= Tursunbai Bakir Uulu =

Kyrgyzstani politician

Tursunbai Bakir Uulu (born March 17, 1958, in Kara-Suu, Osh Oblast) is a Kyrgyz politician, former ombudsman and presidential candidate. He is leader of the political party Erkin Kyrgyzstan (ErK). A teacher by training, a historian, and a doctor of philosophy he is married with four children.

==Biography==
He graduated at the Kyrgyz National University's history faculty (1982). He also studied in Ukraine. In 1989–95, he was a member of the Association of the Young Historians of Kyrgyzstan. He worked at the Osh State University in the city of Osh in Southern Kyrgyzstan as a teacher (1990–1992).

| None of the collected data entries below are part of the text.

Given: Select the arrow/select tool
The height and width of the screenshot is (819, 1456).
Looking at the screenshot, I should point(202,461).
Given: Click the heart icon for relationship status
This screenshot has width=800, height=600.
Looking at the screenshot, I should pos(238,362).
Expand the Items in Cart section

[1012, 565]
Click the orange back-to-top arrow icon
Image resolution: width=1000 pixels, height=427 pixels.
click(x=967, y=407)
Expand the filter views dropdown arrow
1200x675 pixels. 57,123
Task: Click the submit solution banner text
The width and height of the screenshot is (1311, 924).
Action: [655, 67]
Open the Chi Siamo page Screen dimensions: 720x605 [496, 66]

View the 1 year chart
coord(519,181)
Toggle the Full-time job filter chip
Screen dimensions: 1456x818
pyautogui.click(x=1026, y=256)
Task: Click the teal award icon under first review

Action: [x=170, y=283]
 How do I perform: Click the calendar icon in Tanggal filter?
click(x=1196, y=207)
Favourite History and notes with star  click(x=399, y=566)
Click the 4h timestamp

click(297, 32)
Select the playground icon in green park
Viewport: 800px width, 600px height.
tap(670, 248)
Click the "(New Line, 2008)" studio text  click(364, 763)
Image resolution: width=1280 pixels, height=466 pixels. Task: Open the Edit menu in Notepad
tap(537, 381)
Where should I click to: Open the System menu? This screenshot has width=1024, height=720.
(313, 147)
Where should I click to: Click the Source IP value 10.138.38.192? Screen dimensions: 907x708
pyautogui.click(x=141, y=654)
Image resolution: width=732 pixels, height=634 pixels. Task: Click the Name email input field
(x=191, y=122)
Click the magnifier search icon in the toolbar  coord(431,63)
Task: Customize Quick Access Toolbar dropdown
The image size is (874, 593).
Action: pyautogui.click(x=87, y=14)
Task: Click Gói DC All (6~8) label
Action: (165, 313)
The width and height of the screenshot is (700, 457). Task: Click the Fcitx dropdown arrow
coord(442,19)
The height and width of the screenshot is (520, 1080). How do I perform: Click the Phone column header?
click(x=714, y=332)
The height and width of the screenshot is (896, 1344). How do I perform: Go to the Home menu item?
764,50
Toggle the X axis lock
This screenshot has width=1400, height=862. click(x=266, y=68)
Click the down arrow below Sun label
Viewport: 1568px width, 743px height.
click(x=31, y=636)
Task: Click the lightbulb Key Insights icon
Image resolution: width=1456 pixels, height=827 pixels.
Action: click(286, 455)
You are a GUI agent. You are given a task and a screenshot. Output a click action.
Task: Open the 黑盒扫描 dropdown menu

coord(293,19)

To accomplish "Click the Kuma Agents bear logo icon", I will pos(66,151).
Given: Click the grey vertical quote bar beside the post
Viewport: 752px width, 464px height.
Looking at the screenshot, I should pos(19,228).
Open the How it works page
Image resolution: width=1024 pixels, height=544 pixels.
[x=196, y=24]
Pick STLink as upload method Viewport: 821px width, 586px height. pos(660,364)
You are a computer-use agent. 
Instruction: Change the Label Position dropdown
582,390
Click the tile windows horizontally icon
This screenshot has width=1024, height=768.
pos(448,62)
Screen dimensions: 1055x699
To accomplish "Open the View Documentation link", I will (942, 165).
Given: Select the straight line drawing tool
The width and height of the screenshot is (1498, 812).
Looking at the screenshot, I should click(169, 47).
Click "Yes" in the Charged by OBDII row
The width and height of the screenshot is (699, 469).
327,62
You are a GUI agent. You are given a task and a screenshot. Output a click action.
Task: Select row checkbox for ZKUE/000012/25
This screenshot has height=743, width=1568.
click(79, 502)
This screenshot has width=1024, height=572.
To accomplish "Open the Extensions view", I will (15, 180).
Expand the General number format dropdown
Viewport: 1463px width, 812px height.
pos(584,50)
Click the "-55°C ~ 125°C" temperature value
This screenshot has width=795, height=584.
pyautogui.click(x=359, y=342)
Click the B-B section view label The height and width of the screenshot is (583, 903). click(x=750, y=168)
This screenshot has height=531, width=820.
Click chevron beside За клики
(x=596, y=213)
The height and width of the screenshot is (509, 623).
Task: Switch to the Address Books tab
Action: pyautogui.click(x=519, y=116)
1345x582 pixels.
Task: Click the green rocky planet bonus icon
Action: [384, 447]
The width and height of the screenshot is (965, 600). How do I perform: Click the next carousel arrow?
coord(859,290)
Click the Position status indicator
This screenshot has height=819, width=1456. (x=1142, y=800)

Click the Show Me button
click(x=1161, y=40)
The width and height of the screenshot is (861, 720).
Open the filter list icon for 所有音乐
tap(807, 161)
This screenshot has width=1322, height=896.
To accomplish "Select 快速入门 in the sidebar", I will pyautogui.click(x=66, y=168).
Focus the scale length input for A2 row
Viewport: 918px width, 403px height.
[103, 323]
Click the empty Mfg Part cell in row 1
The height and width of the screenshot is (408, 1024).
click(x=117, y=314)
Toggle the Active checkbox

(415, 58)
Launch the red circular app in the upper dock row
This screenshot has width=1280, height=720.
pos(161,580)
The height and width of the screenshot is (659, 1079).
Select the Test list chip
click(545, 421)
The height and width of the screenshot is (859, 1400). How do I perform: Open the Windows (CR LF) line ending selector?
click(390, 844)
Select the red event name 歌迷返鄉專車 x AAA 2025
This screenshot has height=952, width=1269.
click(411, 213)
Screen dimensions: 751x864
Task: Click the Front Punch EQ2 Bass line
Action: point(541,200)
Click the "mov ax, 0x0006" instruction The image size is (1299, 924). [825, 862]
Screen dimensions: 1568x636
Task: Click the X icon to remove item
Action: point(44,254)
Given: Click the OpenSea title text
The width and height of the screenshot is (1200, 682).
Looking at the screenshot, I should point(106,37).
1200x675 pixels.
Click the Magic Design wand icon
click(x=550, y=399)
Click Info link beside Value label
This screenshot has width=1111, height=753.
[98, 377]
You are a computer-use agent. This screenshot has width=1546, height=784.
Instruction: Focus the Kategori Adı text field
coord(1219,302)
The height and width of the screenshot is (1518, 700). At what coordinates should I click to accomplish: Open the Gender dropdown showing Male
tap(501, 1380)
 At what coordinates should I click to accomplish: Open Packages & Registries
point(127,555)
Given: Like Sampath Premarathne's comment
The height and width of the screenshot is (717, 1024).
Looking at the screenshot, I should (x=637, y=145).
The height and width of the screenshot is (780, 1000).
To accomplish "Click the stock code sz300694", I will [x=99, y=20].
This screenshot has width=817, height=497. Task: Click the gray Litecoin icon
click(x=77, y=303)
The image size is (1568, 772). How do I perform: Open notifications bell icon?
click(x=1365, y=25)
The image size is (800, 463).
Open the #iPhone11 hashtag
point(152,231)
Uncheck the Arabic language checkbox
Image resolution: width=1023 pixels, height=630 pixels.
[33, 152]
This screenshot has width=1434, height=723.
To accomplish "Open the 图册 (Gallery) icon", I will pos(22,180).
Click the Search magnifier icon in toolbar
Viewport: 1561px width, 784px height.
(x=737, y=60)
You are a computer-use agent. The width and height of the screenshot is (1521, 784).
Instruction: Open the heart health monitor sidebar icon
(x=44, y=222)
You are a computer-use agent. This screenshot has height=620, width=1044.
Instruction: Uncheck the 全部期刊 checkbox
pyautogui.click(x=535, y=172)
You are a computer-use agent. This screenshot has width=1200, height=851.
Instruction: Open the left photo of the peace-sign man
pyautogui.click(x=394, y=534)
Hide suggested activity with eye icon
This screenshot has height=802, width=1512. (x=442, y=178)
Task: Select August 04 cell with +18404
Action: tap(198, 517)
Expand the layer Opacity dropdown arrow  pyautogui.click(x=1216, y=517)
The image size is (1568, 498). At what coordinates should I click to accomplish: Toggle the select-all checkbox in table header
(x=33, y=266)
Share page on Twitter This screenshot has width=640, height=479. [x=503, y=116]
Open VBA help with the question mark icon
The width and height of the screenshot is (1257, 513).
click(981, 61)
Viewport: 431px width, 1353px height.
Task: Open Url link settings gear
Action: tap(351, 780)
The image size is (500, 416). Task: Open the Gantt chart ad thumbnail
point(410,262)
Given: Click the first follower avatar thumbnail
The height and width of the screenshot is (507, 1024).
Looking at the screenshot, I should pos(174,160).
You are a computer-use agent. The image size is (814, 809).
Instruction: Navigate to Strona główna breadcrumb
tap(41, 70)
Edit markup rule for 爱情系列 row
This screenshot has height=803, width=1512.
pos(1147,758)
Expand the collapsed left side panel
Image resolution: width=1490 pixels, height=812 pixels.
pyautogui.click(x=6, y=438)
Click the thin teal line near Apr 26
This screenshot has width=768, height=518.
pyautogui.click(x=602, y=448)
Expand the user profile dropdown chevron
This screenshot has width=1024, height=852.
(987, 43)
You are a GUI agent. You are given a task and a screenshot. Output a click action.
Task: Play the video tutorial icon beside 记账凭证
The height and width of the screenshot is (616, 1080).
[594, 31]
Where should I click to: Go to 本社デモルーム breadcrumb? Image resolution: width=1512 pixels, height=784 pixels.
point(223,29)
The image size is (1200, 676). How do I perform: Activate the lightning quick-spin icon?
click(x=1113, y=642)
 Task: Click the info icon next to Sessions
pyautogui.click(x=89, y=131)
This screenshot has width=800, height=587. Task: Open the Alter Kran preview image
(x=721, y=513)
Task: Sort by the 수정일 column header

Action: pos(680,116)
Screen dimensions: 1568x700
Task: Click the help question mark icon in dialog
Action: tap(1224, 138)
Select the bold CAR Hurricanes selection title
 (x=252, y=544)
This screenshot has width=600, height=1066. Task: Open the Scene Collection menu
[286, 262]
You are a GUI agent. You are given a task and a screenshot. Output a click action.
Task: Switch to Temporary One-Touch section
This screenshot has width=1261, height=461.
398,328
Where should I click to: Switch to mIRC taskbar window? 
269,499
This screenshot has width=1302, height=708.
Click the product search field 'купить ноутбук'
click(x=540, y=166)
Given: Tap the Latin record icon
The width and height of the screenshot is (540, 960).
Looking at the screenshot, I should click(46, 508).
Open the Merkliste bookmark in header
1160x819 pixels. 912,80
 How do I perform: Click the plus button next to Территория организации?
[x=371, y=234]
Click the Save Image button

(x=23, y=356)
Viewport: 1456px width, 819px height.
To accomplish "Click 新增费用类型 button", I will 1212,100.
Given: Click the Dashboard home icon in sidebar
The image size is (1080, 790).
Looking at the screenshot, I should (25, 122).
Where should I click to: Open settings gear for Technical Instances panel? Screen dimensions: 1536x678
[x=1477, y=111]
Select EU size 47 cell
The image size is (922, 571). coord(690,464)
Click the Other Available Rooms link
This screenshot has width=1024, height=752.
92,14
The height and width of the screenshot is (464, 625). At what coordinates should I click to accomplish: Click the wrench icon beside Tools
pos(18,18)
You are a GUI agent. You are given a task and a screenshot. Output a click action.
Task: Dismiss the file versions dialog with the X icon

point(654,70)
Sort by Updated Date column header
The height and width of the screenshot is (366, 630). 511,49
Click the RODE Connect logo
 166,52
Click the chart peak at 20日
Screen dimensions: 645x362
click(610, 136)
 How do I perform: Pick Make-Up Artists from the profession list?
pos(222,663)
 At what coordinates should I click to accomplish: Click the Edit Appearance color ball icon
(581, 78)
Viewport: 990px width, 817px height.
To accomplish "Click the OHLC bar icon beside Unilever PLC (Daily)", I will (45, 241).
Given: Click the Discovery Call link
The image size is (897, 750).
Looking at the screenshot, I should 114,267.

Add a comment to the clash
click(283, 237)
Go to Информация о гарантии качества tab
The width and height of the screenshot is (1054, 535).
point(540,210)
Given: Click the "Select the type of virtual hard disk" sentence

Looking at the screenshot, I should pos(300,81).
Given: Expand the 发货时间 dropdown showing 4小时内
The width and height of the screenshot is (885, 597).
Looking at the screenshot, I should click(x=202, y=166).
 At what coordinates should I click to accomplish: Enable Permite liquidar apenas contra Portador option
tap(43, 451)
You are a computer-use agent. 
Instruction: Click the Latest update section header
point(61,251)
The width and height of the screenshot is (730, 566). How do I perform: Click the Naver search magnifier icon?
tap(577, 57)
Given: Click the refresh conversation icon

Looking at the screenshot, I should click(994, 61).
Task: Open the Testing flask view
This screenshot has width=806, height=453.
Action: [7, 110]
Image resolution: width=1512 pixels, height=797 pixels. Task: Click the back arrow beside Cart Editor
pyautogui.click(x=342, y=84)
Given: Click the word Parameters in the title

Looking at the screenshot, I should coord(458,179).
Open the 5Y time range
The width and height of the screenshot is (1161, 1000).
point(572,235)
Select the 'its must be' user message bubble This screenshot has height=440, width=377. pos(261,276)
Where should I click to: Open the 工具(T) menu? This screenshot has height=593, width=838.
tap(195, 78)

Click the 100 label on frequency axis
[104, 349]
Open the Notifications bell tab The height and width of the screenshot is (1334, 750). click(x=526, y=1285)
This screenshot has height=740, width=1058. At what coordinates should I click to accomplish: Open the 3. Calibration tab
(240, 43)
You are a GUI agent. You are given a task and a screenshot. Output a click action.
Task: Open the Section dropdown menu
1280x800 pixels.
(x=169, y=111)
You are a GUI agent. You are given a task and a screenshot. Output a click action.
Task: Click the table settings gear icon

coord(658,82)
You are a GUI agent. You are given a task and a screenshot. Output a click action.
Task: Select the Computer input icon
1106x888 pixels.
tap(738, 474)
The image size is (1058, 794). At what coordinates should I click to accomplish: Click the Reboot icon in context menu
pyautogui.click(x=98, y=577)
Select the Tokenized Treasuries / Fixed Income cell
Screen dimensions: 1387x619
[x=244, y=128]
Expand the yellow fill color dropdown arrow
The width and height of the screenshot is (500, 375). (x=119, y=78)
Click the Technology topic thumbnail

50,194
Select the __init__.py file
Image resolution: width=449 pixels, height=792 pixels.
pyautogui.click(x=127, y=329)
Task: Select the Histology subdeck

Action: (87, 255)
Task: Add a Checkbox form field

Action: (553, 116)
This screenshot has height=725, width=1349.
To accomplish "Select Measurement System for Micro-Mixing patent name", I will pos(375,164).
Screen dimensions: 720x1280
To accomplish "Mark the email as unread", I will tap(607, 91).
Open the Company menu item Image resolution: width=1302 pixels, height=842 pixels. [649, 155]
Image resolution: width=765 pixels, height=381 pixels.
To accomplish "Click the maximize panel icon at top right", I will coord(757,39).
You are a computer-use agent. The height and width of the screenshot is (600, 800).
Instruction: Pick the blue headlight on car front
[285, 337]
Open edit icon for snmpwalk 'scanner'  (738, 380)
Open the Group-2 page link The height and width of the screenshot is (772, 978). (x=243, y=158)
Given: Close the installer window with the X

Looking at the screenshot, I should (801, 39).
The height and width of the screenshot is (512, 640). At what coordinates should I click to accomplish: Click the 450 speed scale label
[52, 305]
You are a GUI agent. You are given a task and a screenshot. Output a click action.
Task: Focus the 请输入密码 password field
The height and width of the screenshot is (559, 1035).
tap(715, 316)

He was first elected in 1995 as a member of the legislative assembly, after he helped set up the Erkin Kyrgyzstan Progressive Democratic Party political party. In 2000 he was given a fresh mandate, and two years later was elected Kyrgyzstan's first Ombudsman. He served in the position until February 2008.

Regularly vocal in his opposition to Askar Akayev, the Kyrgyz President ousted on 24 March 2005 during the Tulip Revolution, Bakir Uulu called for the abolishment of the death penalty, the release of Felix Kulov from prison, an end to the ban on the Islamic movement Hizb ut Tahrir, and called the 2005 legislative election the least free and fair the nation had ever seen.

Bakir Uulu ran in July 2005 presidential elections and lost to former president Kurmanbek Bakiev.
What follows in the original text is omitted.